**Task statement:**
Which lines of the entries hold the string "first"? Copy each one.

**Input data:**
• • • • •
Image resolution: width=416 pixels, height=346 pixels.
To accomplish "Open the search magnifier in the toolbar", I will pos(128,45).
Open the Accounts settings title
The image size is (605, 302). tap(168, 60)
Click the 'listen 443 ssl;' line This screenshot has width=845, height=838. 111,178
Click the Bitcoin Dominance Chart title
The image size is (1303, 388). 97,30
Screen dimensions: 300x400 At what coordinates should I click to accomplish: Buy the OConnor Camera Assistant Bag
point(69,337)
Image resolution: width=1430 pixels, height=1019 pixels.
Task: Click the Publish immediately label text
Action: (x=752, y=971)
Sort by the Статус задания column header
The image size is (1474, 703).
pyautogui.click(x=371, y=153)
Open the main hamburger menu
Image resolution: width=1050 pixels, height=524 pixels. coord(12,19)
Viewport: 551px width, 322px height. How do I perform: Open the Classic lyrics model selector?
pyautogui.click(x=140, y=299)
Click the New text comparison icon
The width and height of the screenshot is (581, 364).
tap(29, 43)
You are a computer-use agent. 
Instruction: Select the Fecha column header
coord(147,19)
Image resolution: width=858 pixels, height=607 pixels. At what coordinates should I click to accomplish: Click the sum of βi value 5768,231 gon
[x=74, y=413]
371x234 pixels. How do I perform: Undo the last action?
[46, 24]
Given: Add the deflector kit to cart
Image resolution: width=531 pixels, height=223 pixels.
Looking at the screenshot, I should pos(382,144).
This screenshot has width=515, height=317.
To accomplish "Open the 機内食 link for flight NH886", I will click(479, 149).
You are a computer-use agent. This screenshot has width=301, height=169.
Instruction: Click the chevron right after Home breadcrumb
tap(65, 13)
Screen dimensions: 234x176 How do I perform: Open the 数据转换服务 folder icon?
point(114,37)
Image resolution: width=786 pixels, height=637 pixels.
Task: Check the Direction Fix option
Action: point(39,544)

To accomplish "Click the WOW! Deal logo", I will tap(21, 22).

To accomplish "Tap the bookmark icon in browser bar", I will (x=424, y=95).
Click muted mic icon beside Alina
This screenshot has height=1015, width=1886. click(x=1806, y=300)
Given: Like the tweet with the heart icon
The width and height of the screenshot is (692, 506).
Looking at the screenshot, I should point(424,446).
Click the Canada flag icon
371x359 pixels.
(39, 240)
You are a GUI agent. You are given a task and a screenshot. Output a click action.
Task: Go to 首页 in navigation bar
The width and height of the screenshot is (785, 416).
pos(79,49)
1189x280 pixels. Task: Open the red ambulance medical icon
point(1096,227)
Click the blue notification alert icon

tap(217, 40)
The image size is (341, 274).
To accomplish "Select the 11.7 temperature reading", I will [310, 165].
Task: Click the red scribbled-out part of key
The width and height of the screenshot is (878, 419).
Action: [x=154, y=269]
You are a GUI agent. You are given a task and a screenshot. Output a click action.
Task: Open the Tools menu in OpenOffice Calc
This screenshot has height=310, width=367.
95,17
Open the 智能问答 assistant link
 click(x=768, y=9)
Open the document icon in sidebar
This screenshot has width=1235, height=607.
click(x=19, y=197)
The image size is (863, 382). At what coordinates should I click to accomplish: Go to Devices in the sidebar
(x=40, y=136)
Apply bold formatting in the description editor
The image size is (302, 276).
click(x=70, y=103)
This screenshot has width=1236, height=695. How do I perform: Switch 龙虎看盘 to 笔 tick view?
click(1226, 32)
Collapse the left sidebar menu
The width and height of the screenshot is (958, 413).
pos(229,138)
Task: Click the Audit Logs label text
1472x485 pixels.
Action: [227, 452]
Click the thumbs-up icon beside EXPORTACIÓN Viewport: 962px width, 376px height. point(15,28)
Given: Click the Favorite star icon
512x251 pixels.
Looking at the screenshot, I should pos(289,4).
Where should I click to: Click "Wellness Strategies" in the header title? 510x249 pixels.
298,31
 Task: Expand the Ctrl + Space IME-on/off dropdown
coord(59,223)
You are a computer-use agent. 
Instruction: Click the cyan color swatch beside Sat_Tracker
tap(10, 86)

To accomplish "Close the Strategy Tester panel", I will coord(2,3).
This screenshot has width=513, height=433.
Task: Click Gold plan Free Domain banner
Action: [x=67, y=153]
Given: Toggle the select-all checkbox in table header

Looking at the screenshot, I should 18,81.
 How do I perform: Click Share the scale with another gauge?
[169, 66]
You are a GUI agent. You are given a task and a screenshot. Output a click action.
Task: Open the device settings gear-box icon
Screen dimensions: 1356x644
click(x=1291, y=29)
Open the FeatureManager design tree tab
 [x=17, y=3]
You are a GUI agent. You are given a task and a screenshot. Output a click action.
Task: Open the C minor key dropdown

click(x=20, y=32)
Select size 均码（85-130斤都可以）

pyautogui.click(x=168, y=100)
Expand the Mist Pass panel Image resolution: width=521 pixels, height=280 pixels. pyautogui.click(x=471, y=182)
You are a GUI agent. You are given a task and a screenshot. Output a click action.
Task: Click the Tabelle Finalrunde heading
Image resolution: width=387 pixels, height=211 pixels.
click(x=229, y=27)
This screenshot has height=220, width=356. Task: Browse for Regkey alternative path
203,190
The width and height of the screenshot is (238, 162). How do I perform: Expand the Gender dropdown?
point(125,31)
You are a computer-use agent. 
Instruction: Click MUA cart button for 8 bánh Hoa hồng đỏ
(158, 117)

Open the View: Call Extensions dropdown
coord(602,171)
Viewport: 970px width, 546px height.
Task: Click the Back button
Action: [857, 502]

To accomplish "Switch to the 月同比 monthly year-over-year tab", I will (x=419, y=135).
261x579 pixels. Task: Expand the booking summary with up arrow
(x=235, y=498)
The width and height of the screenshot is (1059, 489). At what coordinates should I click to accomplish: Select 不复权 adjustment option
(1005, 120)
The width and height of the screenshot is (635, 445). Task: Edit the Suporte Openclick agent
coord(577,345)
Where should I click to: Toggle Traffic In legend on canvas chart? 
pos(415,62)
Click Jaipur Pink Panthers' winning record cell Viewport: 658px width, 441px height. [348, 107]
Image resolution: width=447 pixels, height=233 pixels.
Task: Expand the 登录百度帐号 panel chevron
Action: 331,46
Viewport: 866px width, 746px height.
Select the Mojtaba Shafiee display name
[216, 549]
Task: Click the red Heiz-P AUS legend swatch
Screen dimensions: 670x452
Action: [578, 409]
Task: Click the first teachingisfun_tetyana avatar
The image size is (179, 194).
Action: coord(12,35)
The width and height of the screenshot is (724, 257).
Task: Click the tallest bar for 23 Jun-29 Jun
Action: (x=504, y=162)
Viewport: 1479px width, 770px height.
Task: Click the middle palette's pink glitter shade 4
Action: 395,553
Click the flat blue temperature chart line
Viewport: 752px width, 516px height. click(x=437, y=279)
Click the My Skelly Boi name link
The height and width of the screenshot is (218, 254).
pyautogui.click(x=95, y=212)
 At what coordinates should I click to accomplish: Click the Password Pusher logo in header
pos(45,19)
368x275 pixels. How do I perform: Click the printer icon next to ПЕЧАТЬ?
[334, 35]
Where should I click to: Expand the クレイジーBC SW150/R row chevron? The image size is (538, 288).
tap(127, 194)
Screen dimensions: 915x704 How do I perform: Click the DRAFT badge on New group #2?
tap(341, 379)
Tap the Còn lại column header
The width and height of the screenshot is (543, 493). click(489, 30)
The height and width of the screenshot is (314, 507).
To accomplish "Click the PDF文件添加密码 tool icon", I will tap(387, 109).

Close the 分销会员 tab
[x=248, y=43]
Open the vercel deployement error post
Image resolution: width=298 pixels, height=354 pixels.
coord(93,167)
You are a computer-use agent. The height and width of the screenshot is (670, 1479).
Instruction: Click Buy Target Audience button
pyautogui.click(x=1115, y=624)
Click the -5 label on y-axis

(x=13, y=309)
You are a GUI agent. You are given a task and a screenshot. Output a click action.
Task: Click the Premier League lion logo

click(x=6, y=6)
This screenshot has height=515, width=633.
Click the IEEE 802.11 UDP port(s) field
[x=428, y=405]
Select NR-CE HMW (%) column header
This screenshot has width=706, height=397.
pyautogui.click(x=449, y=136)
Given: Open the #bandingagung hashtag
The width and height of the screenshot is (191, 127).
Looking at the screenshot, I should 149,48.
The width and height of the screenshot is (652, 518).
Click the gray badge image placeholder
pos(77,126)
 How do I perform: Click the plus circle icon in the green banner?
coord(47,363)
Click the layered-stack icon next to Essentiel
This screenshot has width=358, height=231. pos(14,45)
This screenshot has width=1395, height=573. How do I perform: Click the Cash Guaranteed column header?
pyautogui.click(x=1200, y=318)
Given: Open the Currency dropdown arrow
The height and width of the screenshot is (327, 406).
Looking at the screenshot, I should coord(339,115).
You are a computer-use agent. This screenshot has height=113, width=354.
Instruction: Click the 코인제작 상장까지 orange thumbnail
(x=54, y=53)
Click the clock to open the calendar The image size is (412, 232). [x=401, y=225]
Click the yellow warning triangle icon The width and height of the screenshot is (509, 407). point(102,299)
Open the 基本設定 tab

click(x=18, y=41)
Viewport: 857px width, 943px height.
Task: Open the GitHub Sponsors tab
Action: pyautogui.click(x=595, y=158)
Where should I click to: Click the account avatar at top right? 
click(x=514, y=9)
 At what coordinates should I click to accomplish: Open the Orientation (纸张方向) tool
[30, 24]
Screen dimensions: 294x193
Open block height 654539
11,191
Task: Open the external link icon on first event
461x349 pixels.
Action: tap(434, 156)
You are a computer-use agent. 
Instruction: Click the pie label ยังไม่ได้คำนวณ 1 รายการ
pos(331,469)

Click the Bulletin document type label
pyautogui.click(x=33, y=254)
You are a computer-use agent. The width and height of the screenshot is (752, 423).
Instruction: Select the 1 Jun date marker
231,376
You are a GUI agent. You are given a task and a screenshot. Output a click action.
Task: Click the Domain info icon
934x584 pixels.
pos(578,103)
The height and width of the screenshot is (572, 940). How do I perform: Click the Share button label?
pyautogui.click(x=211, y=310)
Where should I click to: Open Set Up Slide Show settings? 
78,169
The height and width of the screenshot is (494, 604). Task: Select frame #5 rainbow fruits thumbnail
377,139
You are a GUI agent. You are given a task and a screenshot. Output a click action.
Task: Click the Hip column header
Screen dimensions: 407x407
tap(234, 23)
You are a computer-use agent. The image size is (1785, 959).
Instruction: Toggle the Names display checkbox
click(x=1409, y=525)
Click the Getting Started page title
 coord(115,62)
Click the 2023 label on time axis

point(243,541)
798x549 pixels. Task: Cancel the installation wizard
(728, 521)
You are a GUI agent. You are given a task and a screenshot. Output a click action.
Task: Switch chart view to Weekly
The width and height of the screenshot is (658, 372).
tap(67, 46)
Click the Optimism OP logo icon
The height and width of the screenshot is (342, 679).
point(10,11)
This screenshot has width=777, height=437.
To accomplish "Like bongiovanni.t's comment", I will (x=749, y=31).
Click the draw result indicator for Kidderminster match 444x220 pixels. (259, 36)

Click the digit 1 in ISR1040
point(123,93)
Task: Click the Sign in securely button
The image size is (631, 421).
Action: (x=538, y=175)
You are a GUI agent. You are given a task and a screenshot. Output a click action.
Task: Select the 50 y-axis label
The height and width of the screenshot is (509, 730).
• • • • •
**Exercise output:**
Task: Click the first teachingisfun_tetyana avatar
Task: Open the external link icon on first event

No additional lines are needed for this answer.